The two Republicans at the top of the California ticket — Meg Whitman, the candidate for governor, and Carly Fiorina, the candidate for Senate — skipped the event, both claiming prior commitments. That said, Ms. Palin is a decidedly unpopular figure in the state, particularly with independent voters, and Republicans said it was probably not a good idea for Ms. Whitman or Ms. Fiorina to be seen at a campaign rally with her this close to Election Day.

The Orange County Register adds a bit of detail: “Fiorina did not attend, instead stumping Saturday in San Diego with Sen. John McCain, which was widely seen as a snub because of Palin’s poor standing in the Golden State.” That’s rough. Palin endorsed Fiorina in the primary against genuine tea party hero Chuck DeVore (my assemblyman!), but even here in deep blue Orange County Fiorina is embarrassed to be seen with her.

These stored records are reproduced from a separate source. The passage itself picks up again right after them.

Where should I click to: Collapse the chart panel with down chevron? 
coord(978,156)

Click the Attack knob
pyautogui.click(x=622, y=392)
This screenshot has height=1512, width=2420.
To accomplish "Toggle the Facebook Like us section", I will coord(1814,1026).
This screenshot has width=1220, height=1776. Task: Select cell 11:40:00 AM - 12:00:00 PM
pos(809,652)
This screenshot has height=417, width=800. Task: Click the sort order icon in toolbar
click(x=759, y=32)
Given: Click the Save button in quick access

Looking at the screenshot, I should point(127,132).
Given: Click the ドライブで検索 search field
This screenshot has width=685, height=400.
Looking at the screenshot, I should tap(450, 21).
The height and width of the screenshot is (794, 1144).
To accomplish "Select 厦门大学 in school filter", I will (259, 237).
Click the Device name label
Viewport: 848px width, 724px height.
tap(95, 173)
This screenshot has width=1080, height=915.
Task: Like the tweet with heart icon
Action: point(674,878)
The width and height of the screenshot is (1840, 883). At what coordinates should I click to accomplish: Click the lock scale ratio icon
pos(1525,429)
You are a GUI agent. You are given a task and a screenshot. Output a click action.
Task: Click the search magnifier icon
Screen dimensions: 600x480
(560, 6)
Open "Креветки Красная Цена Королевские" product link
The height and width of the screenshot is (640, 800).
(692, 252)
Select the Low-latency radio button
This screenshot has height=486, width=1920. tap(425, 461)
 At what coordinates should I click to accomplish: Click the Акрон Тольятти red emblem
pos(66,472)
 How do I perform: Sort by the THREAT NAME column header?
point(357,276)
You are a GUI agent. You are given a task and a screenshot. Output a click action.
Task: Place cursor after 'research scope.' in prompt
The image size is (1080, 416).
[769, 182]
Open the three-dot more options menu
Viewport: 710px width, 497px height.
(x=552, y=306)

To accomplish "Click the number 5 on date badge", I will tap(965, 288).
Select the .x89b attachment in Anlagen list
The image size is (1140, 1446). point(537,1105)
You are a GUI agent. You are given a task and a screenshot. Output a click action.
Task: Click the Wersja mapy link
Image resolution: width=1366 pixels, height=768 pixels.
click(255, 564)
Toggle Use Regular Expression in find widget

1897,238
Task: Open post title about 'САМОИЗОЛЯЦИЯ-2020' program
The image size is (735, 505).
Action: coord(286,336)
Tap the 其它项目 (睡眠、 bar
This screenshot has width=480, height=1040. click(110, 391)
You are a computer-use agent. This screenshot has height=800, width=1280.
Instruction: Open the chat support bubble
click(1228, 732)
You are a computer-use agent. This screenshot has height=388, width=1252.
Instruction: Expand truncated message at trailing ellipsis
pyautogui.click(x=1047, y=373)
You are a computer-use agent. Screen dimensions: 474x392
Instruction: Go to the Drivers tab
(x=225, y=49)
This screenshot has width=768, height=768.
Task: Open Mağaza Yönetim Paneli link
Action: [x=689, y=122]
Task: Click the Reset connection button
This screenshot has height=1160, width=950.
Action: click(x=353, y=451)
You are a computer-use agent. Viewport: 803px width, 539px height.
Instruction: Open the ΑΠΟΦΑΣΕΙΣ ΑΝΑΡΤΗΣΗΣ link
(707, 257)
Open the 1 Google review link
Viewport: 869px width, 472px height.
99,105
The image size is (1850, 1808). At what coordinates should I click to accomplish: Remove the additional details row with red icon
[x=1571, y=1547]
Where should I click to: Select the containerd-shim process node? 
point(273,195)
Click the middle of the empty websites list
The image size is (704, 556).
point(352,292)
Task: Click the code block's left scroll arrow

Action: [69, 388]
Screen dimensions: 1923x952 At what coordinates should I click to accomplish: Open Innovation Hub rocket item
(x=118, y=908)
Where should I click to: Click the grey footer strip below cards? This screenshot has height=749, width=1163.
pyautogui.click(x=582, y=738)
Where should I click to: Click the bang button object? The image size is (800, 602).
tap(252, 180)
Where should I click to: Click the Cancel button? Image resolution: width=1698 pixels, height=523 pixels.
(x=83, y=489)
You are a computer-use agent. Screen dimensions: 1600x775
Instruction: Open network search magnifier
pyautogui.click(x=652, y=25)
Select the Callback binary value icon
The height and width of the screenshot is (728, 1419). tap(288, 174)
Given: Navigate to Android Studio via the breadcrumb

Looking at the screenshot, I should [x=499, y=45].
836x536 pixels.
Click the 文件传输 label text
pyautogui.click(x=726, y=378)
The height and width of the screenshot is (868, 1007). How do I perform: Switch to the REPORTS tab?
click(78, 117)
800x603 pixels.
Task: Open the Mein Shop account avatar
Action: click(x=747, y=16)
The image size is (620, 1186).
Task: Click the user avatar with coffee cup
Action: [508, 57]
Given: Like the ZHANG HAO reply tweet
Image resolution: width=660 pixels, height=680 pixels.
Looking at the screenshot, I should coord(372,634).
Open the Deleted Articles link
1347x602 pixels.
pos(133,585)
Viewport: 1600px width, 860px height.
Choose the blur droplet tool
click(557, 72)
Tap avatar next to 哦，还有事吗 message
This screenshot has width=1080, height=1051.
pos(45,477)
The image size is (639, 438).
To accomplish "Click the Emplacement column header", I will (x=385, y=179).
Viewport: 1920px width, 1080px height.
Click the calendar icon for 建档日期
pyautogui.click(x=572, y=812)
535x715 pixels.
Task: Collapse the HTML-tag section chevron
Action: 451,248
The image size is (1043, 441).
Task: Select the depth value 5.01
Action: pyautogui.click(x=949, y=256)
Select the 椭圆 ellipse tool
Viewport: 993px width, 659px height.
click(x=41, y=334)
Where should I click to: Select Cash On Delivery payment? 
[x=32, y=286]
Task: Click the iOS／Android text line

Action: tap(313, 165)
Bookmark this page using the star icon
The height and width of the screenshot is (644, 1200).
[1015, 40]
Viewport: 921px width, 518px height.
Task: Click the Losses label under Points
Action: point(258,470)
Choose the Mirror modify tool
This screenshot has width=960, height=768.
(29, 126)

She’d rather hang with John McCain.

As for the rally itself, Register reporter Jeff Overly tells us this:

Sarah Palin brought her bold brand of folksiness and ferocity to Orange County on Saturday, telling a throng of admirers that Republican success on Election Day is their only hope of “saving our republic as we know it.”

….The crowd — overwhelmingly white and middle aged or older — was heavily clad in patriotic attire, including April Gentry, a Huntington Beach resident who sported a Liberty Bell shirt.

Good times.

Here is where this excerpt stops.